TASK TO COMPLETE: Reproduce the items from the one containing "Krankenpfleger (564, 516)" down to the one containing "Kassenbuch Teil 1: Darum", substituting "Babypflege" for "Säuglingspflege" and leaving everything else unchanged.

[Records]
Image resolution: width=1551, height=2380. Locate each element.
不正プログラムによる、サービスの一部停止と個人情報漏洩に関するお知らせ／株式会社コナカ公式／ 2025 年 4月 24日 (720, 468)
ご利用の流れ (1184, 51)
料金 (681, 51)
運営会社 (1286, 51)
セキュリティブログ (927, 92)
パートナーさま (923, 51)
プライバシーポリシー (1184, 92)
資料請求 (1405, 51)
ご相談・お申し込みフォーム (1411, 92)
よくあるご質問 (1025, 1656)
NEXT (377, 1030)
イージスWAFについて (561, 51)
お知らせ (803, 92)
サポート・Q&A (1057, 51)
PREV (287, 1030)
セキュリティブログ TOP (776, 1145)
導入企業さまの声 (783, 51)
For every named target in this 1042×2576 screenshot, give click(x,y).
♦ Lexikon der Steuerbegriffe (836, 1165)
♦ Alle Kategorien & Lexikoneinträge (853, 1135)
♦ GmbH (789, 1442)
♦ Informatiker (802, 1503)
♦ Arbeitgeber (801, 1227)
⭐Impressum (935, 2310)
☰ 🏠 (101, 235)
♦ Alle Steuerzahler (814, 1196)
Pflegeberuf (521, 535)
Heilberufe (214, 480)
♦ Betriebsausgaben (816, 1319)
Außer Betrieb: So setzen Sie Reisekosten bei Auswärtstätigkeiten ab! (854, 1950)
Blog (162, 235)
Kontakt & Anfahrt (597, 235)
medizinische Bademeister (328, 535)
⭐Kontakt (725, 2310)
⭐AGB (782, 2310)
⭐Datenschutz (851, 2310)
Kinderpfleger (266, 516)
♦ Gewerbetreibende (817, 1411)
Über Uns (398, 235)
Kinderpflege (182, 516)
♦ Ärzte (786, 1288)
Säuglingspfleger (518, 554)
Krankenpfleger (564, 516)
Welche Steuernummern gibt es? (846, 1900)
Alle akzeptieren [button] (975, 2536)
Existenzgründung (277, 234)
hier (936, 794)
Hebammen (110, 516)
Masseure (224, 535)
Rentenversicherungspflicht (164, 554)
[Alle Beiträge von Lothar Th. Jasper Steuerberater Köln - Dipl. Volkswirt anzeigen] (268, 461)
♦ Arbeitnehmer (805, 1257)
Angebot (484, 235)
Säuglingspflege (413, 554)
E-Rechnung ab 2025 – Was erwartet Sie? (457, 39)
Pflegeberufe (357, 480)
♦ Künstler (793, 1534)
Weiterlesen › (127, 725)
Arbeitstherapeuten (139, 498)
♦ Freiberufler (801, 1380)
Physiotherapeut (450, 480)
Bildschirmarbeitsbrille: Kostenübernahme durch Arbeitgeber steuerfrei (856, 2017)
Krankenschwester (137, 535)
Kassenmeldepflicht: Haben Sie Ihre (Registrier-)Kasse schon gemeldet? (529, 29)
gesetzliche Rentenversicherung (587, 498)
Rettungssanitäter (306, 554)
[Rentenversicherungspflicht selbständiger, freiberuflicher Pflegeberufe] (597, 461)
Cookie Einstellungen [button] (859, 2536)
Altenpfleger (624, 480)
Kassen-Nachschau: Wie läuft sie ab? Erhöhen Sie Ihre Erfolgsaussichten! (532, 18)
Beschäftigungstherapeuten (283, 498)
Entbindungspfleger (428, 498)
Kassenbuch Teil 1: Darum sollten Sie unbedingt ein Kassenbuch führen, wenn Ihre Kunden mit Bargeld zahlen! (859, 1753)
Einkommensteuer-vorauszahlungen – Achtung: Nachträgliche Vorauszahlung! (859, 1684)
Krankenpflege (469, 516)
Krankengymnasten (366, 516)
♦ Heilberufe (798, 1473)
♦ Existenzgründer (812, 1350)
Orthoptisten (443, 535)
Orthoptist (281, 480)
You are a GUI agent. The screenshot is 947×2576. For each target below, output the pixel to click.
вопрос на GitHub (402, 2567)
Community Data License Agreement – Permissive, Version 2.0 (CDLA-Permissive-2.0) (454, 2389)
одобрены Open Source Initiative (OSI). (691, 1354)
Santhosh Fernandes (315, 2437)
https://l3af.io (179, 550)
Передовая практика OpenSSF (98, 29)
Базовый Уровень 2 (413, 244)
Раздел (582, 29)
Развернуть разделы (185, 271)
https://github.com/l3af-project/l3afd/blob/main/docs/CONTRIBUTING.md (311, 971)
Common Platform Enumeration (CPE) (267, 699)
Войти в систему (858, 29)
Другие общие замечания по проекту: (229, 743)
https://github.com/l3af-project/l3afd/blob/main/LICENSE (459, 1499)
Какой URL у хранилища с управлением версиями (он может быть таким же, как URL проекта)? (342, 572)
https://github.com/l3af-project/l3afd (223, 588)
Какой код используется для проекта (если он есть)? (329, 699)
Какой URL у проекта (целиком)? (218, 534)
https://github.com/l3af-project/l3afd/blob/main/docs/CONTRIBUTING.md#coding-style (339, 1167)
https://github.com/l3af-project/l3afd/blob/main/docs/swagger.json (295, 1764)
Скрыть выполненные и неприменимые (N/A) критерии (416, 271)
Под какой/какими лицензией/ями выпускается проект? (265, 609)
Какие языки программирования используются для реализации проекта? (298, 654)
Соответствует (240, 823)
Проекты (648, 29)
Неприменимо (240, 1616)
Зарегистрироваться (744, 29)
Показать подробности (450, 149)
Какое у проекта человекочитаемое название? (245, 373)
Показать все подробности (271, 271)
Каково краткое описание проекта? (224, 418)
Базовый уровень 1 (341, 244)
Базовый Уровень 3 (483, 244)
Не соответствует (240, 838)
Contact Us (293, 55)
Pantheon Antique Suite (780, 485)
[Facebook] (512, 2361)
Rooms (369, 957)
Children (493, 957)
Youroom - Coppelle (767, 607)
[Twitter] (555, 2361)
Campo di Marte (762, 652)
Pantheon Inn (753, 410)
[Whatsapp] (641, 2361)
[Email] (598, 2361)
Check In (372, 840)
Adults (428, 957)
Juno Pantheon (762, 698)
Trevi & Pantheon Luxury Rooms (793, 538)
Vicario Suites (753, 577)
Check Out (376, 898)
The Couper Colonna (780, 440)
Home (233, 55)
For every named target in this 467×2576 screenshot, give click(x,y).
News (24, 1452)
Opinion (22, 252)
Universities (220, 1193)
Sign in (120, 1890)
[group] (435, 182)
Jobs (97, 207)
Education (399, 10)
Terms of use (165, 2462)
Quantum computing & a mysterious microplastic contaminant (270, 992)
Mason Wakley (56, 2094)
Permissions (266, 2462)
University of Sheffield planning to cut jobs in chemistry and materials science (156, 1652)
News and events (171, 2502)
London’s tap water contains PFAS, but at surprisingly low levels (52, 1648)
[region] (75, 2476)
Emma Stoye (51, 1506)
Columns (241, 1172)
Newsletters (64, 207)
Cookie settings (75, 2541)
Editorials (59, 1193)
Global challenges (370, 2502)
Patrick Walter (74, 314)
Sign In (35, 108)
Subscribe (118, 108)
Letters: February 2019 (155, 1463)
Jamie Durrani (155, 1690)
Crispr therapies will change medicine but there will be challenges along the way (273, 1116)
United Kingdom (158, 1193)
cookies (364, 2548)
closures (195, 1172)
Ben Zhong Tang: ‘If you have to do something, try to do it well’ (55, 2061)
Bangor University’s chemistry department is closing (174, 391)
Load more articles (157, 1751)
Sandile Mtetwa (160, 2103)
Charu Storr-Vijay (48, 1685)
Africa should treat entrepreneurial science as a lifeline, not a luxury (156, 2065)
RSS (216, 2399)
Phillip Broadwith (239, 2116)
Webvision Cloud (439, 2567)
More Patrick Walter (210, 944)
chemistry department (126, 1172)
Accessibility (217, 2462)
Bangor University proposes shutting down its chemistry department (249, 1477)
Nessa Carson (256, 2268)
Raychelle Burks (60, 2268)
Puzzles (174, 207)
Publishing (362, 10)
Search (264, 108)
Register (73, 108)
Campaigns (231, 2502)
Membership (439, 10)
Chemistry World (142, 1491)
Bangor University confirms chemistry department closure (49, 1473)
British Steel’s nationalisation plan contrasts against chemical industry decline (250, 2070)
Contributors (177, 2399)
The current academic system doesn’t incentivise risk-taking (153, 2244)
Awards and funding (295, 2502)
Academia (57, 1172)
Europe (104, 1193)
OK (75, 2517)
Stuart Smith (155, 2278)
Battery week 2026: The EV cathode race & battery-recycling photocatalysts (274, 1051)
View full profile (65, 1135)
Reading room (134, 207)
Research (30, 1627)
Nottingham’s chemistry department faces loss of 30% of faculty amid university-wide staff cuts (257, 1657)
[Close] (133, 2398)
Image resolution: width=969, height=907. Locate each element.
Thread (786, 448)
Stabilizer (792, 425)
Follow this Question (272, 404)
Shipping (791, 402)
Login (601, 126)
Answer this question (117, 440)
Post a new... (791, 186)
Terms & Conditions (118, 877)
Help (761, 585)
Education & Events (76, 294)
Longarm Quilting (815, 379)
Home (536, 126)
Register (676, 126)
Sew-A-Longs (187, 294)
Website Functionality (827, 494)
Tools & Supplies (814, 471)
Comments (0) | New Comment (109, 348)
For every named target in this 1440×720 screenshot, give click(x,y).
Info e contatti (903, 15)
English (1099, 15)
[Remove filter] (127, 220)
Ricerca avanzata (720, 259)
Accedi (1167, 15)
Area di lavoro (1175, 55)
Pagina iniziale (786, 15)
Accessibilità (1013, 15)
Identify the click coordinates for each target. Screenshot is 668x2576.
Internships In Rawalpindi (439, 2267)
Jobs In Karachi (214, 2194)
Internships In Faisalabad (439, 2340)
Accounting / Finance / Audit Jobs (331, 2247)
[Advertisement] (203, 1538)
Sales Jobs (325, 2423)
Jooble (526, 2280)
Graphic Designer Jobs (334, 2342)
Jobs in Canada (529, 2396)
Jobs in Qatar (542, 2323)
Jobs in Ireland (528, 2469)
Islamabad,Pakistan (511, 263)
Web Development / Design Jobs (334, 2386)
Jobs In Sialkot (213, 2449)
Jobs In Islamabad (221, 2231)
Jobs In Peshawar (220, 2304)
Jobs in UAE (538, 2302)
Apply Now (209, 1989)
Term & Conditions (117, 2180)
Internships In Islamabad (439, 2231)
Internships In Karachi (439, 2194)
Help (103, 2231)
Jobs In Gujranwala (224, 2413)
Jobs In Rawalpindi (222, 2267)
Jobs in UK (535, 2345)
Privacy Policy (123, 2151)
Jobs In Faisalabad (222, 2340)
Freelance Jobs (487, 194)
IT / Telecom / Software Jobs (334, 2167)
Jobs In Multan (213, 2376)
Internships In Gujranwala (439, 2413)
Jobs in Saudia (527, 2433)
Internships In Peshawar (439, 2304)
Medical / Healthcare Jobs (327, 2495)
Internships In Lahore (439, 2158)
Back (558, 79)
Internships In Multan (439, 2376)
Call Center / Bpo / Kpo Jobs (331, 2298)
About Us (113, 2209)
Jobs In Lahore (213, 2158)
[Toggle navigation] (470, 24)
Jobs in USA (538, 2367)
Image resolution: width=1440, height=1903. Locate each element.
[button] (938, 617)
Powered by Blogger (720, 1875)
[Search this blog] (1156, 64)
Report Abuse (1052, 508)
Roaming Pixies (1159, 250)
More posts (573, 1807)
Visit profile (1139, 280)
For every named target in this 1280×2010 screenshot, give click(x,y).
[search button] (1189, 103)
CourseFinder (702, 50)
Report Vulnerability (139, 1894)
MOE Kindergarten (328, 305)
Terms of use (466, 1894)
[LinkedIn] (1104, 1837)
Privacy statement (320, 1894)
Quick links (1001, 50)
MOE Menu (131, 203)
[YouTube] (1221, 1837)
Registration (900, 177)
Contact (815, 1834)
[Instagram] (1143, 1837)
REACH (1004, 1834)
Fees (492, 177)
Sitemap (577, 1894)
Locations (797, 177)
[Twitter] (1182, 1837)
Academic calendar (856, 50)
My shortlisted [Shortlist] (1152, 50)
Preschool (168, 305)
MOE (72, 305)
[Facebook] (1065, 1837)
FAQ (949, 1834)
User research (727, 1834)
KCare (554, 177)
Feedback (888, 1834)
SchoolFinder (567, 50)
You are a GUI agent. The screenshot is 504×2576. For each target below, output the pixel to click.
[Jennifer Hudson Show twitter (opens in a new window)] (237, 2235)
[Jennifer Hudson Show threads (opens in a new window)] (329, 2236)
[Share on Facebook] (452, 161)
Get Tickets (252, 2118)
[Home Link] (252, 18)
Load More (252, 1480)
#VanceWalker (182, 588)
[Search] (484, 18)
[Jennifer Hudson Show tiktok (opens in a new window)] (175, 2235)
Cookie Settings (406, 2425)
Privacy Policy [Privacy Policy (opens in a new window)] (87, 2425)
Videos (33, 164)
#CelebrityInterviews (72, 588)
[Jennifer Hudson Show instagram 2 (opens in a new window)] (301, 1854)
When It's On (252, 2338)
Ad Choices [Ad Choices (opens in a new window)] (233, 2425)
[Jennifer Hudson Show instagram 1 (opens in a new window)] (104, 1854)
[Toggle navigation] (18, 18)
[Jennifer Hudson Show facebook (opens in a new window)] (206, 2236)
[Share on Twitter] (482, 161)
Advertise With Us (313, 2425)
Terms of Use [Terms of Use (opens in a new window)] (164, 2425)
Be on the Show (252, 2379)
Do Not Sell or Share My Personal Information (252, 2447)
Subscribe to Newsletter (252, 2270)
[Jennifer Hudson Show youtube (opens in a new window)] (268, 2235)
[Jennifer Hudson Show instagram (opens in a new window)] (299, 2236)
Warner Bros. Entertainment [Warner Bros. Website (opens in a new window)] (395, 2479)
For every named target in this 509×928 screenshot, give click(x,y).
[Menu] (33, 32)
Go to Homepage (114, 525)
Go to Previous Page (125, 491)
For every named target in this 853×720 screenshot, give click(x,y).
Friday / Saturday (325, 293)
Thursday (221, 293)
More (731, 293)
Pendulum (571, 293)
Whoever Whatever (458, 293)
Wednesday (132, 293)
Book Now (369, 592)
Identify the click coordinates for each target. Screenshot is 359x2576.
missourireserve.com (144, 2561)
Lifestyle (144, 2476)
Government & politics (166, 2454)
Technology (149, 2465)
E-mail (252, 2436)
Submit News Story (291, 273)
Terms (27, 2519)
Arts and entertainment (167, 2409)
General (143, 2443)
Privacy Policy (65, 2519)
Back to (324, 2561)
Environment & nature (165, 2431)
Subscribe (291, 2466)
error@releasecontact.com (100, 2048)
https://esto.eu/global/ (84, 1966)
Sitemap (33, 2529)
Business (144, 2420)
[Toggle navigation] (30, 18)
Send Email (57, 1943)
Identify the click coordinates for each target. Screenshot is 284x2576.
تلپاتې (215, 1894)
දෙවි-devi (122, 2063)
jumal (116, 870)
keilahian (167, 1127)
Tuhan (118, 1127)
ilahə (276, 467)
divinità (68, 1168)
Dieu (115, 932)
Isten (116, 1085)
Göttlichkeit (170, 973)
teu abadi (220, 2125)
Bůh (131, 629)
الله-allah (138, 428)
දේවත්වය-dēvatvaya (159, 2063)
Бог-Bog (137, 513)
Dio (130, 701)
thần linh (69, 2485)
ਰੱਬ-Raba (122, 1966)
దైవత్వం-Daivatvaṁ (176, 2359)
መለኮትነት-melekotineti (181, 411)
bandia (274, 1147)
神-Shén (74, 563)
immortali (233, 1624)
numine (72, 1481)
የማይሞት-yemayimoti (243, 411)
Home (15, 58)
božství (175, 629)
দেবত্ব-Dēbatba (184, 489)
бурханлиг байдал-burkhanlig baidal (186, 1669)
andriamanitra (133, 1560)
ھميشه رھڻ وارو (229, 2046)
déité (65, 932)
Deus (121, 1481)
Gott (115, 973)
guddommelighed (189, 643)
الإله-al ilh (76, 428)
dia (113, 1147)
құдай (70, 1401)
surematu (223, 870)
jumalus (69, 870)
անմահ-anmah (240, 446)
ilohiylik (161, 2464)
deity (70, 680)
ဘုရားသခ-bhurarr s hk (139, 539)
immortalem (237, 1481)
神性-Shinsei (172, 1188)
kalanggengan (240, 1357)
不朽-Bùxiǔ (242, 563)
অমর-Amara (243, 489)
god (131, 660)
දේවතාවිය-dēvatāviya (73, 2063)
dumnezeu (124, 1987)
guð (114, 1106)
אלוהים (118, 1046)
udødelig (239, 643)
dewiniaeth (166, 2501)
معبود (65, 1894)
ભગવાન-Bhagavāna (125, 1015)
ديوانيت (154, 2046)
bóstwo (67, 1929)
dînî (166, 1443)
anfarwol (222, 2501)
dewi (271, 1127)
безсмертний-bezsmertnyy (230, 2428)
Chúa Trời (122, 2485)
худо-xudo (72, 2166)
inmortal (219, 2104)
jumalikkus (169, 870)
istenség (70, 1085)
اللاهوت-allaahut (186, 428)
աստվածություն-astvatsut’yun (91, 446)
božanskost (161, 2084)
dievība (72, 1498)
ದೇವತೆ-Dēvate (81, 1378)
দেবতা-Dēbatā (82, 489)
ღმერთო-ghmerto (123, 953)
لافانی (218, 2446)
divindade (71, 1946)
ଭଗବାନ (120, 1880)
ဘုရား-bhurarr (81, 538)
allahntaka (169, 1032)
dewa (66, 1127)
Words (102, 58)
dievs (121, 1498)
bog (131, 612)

WORKED ANSWER:
Krankenpfleger (564, 516)
Welche Steuernummern gibt es? (846, 1900)
Alle akzeptieren [button] (975, 2536)
Existenzgründung (277, 234)
hier (936, 794)
Hebammen (110, 516)
Masseure (224, 535)
Rentenversicherungspflicht (164, 554)
[Alle Beiträge von Lothar Th. Jasper Steuerberater Köln - Dipl. Volkswirt anzeigen] (268, 461)
♦ Arbeitnehmer (805, 1257)
Angebot (484, 235)
Babypflege (413, 554)
E-Rechnung ab 2025 – Was erwartet Sie? (457, 39)
Pflegeberufe (357, 480)
♦ Künstler (793, 1534)
Weiterlesen › (127, 725)
Arbeitstherapeuten (139, 498)
♦ Freiberufler (801, 1380)
Physiotherapeut (450, 480)
Bildschirmarbeitsbrille: Kostenübernahme durch Arbeitgeber steuerfrei (856, 2017)
Krankenschwester (137, 535)
Kassenmeldepflicht: Haben Sie Ihre (Registrier-)Kasse schon gemeldet? (529, 29)
gesetzliche Rentenversicherung (587, 498)
Rettungssanitäter (306, 554)
[Rentenversicherungspflicht selbständiger, freiberuflicher Pflegeberufe] (597, 461)
Cookie Einstellungen [button] (859, 2536)
Altenpfleger (624, 480)
Kassen-Nachschau: Wie läuft sie ab? Erhöhen Sie Ihre Erfolgsaussichten! (532, 18)
Beschäftigungstherapeuten (283, 498)
Entbindungspfleger (428, 498)
Kassenbuch Teil 1: Darum sollten Sie unbedingt ein Kassenbuch führen, wenn Ihre Kunden mit Bargeld zahlen! (859, 1753)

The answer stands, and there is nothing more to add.